Binance‘s staked ether token, BETH, experienced a surge in deposits earlier this month that lifted the total value locked (TVL) more than fourfold to $731 million, according to DefiLlama data.
The exchange rolled out the liquid staking token in April following the Ethereum blockchain’s transition to a proof-of-stake network. TVL fluctuated between $120 million and $170 million until a Sept. 1 influx of $165 million in two transactions and a single transaction of $243 million two weeks later. Aside from these two transactions inflows haven’t exceeded $500,000 on a single day.
Liquid staking tokens are derivative tokens obtained by staking ether (ETH) on services like Lido, Coinbase or Binance and receiving the derivatives in exchange. Stakers can earn a yield while retaining an asset that can be used elsewhere across the decentralized finance (DeFi) market.
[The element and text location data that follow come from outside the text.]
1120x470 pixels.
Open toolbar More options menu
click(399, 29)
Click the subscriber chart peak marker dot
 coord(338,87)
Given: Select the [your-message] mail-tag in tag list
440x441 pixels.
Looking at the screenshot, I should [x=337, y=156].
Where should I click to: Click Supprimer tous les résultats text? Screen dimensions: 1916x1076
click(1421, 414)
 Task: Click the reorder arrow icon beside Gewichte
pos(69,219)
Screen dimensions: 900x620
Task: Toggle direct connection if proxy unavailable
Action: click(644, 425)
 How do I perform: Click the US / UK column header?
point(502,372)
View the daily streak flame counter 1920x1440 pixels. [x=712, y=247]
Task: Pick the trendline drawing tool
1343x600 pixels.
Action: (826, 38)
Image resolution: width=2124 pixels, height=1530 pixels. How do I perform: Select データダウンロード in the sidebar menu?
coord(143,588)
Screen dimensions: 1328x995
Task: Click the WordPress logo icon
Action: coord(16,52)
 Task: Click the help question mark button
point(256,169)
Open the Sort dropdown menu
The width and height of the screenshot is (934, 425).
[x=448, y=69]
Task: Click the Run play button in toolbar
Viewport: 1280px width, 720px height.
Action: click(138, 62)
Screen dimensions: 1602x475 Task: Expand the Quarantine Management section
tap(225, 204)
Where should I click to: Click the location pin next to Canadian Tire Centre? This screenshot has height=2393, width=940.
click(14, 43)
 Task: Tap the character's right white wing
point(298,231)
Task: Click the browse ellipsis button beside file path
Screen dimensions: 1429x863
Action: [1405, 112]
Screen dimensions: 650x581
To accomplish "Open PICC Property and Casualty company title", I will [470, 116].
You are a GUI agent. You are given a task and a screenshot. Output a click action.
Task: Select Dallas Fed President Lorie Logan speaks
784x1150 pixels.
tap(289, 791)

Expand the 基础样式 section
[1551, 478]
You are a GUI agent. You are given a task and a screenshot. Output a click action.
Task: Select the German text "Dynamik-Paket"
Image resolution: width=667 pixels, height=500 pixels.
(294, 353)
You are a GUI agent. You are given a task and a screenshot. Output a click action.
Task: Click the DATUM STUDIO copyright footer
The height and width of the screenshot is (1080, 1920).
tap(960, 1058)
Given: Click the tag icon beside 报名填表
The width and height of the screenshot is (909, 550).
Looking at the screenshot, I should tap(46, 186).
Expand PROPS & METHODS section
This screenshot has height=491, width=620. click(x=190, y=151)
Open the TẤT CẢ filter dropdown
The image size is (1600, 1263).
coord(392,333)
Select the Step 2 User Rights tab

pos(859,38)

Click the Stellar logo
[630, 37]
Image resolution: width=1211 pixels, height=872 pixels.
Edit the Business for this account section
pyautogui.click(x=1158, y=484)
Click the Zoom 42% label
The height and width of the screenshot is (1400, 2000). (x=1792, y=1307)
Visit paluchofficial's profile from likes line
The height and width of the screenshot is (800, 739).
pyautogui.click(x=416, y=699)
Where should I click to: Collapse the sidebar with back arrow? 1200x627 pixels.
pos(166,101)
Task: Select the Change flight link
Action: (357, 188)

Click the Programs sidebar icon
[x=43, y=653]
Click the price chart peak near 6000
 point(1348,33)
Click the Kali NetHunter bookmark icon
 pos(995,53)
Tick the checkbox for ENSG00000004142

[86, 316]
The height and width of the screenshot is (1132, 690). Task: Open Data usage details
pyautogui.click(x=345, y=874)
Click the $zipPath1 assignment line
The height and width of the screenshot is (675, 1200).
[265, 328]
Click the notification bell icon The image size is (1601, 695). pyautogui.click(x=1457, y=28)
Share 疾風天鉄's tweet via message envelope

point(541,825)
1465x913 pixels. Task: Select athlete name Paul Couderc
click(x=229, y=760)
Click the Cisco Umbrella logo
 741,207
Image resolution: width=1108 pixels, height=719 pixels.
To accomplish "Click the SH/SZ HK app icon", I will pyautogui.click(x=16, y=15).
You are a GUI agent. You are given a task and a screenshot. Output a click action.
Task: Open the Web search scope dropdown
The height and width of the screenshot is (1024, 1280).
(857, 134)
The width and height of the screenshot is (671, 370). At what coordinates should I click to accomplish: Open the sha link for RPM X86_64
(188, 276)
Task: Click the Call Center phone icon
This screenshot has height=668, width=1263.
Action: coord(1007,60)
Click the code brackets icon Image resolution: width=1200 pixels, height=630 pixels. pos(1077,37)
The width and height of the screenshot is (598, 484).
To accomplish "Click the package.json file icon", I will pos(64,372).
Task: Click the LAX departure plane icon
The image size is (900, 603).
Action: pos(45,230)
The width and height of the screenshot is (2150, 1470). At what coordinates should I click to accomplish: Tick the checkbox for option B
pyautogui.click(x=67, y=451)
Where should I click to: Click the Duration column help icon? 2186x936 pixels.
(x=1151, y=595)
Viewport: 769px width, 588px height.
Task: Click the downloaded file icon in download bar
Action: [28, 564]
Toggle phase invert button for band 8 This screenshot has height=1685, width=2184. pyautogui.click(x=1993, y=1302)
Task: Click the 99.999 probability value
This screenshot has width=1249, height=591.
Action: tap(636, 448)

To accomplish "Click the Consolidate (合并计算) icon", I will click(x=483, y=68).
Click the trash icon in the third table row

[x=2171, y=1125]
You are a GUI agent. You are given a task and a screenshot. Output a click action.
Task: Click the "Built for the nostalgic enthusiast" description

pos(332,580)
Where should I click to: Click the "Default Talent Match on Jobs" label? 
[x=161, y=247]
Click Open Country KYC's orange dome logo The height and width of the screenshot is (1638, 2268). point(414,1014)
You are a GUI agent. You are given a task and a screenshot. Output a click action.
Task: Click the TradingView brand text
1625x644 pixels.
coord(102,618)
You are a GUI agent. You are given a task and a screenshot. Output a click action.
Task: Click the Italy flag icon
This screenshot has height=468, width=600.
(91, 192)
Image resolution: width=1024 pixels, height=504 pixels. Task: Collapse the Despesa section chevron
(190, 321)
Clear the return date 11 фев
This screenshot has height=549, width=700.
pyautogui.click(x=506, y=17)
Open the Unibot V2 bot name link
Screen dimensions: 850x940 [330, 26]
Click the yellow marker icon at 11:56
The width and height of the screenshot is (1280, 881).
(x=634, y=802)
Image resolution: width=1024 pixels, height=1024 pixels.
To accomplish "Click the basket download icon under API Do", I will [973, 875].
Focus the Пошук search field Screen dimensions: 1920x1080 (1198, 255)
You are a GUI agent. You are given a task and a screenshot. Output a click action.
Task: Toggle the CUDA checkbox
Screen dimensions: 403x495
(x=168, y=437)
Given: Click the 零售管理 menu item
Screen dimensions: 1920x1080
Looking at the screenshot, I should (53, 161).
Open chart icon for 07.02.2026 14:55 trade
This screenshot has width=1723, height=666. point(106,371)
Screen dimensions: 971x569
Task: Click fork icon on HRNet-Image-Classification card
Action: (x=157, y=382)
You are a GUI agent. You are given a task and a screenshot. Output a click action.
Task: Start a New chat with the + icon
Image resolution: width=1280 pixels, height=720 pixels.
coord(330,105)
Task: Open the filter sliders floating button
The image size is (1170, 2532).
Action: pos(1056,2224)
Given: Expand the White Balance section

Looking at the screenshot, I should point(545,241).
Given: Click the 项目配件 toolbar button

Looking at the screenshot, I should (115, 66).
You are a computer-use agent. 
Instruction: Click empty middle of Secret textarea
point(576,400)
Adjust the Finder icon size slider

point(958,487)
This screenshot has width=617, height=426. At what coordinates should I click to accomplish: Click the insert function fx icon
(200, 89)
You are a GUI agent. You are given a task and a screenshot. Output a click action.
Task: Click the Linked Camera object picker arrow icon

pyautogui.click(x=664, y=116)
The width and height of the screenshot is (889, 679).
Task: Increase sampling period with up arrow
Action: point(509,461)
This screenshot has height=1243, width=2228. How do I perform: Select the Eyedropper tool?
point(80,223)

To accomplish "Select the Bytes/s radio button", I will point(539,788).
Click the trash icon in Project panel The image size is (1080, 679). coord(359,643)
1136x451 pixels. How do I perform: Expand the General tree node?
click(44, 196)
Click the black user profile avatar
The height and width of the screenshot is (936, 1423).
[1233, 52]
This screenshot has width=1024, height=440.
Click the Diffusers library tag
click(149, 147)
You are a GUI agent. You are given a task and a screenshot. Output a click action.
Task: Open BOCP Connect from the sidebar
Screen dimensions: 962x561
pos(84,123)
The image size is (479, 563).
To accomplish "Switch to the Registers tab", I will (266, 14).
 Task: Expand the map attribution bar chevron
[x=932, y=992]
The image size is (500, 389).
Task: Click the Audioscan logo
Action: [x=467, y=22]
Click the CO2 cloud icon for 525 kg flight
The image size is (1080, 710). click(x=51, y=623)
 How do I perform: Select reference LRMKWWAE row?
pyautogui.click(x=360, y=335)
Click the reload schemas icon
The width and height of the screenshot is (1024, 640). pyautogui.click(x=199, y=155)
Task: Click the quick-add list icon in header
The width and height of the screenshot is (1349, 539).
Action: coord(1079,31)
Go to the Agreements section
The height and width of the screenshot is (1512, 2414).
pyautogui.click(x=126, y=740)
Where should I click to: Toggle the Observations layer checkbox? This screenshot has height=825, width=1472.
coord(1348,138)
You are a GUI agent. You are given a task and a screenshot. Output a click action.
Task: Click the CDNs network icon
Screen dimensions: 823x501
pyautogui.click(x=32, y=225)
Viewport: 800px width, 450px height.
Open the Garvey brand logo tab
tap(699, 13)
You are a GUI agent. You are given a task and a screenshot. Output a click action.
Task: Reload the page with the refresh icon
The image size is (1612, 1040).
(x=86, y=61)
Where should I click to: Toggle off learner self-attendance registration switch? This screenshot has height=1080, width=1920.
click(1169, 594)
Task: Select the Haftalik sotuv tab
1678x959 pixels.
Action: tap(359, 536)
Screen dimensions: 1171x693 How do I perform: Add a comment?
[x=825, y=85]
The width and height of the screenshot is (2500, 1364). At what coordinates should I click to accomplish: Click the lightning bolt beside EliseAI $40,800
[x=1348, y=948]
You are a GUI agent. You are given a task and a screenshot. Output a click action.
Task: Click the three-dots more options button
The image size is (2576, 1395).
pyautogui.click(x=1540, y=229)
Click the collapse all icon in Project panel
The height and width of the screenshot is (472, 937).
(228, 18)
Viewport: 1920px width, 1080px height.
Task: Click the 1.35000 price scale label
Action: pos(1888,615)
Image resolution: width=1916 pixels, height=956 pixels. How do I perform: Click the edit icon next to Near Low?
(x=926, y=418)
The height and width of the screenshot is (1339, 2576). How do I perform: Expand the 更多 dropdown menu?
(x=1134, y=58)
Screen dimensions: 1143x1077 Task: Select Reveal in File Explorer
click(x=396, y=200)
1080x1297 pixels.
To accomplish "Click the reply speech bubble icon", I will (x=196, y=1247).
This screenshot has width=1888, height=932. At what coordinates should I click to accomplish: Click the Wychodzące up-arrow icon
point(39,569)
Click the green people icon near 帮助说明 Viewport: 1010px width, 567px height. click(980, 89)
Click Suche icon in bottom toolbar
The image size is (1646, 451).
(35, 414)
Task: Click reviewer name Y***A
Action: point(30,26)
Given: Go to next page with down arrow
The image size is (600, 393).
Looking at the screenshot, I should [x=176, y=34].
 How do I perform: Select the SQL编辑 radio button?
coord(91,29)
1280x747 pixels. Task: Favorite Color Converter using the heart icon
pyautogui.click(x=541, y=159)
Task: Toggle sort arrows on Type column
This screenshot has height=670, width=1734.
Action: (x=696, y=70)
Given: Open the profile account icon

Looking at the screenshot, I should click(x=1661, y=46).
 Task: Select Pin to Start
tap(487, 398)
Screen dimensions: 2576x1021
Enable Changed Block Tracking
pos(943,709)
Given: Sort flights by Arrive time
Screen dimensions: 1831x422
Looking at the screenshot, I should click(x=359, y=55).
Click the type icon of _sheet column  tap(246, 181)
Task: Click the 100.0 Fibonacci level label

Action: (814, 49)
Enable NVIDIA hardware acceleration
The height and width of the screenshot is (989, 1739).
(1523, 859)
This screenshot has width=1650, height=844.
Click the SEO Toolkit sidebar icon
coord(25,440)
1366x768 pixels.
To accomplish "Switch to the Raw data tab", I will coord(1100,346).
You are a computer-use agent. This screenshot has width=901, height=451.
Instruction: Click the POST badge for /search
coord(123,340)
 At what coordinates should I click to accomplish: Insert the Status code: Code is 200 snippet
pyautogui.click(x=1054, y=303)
Etherscan data shows that the four largest holders of BETH are all Binance-controlled wallets, which may be Binance mirroring its users’ transactions on-chain.
Whilst BETH remains relatively small in terms of TVL compared with the likes of Lido staked ether, with $14 billion, and Coinbase’s $2 billion, the irregular inflows suggest that one entity or trader is putting its faith in Binance despite the regulatory uncertainty surrounding the crypto exchange.
Lido currently offers a 3.6% APY on staked ether, significantly more than BETH’s 3.25%. The incentive to stake on Binance as opposed to a decentralized offering like Lido remains unclear.
Binance did not immediately respond to CoinDesk’s request for comment.